Endocrine Abstracts (2019) 65 P395 | DOI: 10.1530/endoabs.65.P395

Thyroid dysfunction is common in hospitalised patients with pre-existing levothyroxine treated hypothyroidism

Barbara Torlinska, Jamie J Coleman & Kristien Boelaert


University of Birmingham, Birmingham, UK


Background: Levothyroxine replacement for hypothyroidism is safe and effective but may be associated with reduced quality of life and serious adverse effects if administered inappropriately. We set out to investigate if thyroid hormone profiles in hospitalised patients on levothyroxine are similar to those in inpatients without pre-existing thyroid dysfunction.

Methods: We conducted a cross-sectional study in patients admitted for non-endocrine reasons to a large tertiary centre between 2007 and 2011. All initial thyroid function tests (TFT) were included in the analysis. Patients with admissions for endocrine reasons and with co-morbidities of hyperthyroidism or thyroid cancer were excluded.

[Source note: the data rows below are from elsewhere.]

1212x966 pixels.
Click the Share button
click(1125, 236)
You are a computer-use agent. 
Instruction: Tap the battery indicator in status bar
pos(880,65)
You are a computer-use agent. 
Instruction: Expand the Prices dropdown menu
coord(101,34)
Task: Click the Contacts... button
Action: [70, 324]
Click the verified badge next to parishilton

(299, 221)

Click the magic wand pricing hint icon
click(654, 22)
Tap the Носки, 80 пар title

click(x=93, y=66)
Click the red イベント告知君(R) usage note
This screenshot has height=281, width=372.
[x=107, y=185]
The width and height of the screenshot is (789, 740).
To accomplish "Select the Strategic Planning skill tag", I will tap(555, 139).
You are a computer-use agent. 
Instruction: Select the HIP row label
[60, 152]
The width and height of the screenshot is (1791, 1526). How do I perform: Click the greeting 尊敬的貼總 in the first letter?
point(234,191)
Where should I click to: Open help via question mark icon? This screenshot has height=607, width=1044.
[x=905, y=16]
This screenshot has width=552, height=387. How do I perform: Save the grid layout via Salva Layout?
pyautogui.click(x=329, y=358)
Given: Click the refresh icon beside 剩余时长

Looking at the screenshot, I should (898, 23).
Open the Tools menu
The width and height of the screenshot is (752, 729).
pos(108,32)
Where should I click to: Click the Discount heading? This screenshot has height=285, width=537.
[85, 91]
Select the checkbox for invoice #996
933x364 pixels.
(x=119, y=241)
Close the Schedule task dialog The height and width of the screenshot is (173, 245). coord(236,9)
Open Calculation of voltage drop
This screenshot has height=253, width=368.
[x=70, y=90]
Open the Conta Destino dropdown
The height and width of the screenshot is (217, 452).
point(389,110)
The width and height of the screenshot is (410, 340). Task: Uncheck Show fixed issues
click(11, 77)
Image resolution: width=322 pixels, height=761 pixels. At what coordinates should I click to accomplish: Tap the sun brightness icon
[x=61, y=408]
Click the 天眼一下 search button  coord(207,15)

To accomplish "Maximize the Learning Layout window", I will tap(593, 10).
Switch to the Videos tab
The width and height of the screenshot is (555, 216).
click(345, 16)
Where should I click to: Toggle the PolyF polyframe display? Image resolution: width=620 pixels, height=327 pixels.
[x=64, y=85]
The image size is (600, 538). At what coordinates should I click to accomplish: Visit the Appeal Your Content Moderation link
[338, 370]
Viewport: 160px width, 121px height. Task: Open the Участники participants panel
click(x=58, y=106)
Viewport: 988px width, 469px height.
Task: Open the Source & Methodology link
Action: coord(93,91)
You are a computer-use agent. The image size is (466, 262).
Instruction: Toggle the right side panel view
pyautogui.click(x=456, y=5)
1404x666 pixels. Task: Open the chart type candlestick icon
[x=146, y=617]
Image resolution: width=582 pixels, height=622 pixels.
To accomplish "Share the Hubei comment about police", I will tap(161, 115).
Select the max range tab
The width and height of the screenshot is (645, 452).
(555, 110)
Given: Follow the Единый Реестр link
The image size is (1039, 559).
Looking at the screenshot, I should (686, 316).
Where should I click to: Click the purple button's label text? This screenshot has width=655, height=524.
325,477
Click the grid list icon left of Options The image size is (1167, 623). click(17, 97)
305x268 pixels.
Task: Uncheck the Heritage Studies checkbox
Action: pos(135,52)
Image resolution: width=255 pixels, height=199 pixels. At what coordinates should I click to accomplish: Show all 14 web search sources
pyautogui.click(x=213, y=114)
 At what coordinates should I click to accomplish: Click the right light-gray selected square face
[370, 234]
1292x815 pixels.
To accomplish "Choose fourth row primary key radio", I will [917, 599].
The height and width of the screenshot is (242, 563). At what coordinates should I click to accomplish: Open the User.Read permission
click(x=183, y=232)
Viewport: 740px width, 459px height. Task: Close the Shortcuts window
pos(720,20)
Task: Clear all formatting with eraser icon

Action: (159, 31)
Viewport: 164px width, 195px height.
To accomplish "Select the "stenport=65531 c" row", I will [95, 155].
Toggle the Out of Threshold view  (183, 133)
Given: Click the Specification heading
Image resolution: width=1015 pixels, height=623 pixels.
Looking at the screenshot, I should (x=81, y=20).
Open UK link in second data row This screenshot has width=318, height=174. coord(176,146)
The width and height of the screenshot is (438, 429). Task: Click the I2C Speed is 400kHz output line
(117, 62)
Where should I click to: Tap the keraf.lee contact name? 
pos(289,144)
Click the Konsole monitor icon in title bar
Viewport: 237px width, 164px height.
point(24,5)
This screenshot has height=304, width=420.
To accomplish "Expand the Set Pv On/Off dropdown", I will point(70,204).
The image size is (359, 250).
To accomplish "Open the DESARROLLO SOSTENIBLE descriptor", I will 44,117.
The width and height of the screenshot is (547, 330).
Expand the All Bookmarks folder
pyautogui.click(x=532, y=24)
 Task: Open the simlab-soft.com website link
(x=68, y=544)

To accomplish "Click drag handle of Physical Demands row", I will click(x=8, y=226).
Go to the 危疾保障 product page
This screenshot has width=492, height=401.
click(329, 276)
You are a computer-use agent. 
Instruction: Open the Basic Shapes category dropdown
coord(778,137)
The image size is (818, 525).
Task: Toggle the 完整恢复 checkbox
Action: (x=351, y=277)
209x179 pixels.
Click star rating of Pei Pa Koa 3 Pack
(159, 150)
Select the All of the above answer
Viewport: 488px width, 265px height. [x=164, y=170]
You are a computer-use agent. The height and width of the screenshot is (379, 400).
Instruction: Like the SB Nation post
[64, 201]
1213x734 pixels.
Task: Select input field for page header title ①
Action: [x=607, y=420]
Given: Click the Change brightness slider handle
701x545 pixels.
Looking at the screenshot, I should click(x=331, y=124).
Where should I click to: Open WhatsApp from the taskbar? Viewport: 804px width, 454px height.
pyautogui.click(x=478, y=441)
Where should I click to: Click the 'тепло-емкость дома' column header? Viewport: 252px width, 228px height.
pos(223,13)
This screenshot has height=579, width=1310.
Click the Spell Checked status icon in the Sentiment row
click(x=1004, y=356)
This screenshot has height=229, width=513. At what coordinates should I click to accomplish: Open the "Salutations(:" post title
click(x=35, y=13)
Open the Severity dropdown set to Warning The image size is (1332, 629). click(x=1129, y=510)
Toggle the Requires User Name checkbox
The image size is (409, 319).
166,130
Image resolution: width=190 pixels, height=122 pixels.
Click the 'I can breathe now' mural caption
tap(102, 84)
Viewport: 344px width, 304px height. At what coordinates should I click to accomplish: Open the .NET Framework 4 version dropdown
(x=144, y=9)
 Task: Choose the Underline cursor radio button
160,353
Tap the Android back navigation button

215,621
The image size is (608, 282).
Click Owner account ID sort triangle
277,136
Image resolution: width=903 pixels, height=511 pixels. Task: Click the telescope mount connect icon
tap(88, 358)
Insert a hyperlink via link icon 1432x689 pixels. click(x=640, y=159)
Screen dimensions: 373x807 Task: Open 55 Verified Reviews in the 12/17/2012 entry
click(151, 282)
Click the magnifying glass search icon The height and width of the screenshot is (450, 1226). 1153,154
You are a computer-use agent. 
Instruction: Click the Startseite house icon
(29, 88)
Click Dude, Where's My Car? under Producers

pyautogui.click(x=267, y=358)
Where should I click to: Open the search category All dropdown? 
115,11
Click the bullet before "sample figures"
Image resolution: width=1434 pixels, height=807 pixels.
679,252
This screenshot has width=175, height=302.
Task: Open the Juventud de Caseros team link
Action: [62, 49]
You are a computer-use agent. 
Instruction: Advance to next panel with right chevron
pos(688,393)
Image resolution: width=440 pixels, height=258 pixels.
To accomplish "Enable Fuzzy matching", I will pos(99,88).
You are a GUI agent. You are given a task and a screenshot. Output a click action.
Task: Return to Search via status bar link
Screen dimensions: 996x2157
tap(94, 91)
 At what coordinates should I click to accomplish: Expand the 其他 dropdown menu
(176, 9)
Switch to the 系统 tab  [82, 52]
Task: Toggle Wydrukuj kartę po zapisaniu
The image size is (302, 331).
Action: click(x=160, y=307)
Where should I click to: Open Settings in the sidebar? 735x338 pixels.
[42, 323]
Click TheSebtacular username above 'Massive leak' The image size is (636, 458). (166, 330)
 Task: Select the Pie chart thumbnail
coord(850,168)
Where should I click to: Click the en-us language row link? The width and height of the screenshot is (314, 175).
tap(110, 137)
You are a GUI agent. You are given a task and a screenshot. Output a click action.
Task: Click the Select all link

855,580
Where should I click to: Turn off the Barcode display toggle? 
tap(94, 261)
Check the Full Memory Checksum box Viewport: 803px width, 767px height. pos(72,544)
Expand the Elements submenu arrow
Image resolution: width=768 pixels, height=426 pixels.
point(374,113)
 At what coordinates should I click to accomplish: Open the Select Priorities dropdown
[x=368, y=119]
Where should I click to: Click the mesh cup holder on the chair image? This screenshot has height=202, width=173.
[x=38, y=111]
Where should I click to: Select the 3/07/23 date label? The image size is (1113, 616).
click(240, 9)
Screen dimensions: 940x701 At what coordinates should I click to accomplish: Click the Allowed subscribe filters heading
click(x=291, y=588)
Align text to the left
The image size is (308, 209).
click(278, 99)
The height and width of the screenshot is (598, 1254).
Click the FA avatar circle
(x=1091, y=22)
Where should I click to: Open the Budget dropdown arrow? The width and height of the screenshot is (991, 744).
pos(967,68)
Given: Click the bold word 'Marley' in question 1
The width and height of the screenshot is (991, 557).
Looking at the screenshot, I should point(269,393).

Results: We collected data on 15 710 inpatients with no thyroid dysfunction (TD) and 2240 inpatients treated for hypothyroidism with levothyroxine. The proportions of TFTs, based on the TSH and fT4 results combined, varied significantly between patients on levothyroxine and those with no TD. Only 41.7%(95%CI: 39.7–43.8) levothyroxine-treated patients were biochemically euthyroid (vs. 81.8% with no TD, P<0.001), 32.1%(30.2–34.1) had subclinical hypothyroidism (vs. 8.2%, P<0.001), 2.0% (1.4–2.6) overt hypothyroidism (vs. 0.2%, P<0.001), 7.3%(6.3–8.5%) subclinical hyperthyroidism (vs. 0.2%, P<0.001) and 3.4%(2.7–4.2) overt hyperthyroidism (vs. 0.6%, P<0.001). Atypical TFT results, not fitting any of the above categories, were found in 13.4%(12.1–14.9) of patients treated with levothyroxine and in 6.7%(6.3–7.1, P<0.001) without TD. The mean TSH in those on levothyroxine replacement was 2.68 mIU/l (2.58–2.80) compared with 1.81 mIU/l (1.79–1.83) in those without TD. The difference was statistically significant in univariate (P<0.001) and multivariable analysis (P<0.001) following correction for sex, age, severity of comorbidities (Charlson Comorbidity Index) and type of admission (elective or acute).

Conclusions: The results of the study highlight the difficulties of achieving good control with levothyroxine in hypothyroid inpatients. It remains unclear if thyroid dysfunction in these patients contributes to the need of hospitalisation and this requires further investigation.